EntroPIC: Towards Stable Long-Term Training of LLMs via Entropy Stabilization with Proportional-Integral Control
Kai Yang, Xin Xu, Yangkun Chen, Weijie Liu, Jiafei Lyu, Zichuan Lin, Deheng Ye, Saiyong Yang
TL;DR
The paper tackles unstable entropy dynamics in long-term RL training of LLMs by proposing EntroPIC, a method that uses Proportional-Integral control to adaptively weight positive versus negative samples to keep policy entropy near a target $\mathcal{H}_{tar}$. The authors establish theoretical convergence for on-policy training with P/PI control and for off-policy training with PI control, and validate the approach through large-scale experiments showing stable entropy and improved performance across multiple math-oriented benchmarks. Key innovations include deriving how positive and negative samples affect entropy under binary rewards, and simplifying loss via high-probability token weighting without sacrificing convergence.

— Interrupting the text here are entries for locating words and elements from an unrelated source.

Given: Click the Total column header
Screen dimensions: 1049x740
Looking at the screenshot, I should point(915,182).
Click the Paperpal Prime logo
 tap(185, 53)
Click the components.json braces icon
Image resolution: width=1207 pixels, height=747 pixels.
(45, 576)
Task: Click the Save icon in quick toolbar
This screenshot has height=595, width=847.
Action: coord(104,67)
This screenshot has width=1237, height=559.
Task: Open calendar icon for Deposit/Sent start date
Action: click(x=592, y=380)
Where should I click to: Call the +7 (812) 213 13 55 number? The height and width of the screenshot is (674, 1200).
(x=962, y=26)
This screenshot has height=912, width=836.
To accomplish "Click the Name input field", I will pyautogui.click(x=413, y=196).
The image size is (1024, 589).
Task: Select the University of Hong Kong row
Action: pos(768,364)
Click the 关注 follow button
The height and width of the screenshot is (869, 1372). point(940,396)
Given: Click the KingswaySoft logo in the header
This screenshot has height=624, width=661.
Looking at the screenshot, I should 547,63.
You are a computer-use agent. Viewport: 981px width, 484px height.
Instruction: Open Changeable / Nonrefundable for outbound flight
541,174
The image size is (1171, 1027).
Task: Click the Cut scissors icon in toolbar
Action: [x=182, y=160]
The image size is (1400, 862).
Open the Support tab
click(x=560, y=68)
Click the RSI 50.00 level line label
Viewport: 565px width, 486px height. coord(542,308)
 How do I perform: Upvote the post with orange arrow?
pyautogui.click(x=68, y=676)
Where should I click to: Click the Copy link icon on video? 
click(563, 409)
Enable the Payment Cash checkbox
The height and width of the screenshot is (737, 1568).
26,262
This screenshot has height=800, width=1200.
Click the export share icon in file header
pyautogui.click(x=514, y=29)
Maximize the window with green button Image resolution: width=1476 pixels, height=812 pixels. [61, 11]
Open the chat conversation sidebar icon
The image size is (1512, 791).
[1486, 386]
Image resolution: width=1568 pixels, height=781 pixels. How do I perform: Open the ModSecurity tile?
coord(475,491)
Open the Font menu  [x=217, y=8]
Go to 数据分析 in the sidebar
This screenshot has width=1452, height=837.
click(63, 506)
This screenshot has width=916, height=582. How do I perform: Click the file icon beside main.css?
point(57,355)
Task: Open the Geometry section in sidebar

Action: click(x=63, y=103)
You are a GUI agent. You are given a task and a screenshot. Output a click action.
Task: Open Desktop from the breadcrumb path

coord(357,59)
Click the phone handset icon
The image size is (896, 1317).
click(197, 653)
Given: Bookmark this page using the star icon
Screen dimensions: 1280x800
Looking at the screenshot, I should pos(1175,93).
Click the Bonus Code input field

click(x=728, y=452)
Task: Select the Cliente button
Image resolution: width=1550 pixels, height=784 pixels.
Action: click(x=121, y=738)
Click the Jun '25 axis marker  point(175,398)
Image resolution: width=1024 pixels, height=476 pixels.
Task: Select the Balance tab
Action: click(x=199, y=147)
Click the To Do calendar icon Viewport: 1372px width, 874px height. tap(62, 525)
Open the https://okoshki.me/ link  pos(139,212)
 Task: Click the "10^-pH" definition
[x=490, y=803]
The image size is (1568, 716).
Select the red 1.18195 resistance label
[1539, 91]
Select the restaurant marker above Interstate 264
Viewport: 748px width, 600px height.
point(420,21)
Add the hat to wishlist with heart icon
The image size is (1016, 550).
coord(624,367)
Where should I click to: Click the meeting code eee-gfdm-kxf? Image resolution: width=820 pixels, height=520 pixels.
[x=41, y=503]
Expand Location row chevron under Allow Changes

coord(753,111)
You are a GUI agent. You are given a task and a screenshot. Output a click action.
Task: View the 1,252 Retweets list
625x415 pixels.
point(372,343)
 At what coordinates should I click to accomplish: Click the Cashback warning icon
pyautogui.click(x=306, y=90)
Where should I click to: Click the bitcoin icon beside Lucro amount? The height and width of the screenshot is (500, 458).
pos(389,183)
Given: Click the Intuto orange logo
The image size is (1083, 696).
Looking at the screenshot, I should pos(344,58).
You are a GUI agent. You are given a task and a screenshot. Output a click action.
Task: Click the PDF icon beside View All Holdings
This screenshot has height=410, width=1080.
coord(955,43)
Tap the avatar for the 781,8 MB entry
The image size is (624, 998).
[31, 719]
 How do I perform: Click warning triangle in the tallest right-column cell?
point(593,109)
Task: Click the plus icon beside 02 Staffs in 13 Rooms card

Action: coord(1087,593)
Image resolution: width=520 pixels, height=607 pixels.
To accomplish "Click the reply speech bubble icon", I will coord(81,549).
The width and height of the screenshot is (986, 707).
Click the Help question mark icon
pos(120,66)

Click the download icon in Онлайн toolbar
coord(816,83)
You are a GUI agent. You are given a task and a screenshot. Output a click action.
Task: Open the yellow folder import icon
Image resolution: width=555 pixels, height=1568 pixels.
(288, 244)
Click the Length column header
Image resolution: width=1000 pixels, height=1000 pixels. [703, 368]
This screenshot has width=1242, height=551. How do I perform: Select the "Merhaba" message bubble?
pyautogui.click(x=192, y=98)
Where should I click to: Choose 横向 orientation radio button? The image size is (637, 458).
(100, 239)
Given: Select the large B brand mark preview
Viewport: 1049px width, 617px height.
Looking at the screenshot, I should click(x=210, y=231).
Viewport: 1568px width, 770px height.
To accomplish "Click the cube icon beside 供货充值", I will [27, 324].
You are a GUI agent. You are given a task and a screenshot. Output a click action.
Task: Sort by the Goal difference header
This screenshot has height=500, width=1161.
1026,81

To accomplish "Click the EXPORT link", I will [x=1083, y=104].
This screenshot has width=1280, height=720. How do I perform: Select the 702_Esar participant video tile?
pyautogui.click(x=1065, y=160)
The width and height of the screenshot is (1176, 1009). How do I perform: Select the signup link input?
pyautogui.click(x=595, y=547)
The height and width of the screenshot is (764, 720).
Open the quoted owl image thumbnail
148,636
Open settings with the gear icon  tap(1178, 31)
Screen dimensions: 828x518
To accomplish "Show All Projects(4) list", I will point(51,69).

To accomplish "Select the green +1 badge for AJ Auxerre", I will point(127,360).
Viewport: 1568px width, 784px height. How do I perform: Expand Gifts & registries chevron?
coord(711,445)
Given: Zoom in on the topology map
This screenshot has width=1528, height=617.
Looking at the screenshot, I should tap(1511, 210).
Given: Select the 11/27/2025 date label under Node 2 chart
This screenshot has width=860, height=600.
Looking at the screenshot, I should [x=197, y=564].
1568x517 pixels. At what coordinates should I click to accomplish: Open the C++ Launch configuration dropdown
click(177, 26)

Practically, EntroPIC enables stable, scalable RL for LLMs in industrial settings, offering plug-and-play applicability and robustness to temperature variations and late-stage entropy decline.
Abstract
Long-term training of large language models (LLMs) requires maintaining stable exploration to prevent the model from collapsing into sub-optimal behaviors. Entropy is crucial in this context, as it controls exploration and helps avoid premature convergence to sub-optimal solutions. However, existing reinforcement learning methods struggle to maintain an appropriate level of entropy, as the training process involves a mix of positive and negative samples, each affecting entropy in different ways across steps. To address this, we propose Entropy stablilization via Proportional-Integral Control (EntroPIC), a novel method that adaptively adjusts the influence of positive and negative samples by dynamically tuning their loss coefficients. This approach stabilizes entropy throughout training, ensuring efficient exploration and steady progress. We provide a comprehensive theoretical analysis for both on-policy and off-policy learning settings, demonstrating that EntroPIC is effective at controlling entropy in large-scale LLM training. Experimental results show that our method successfully maintains desired entropy levels, enabling stable and optimal RL training for LLMs.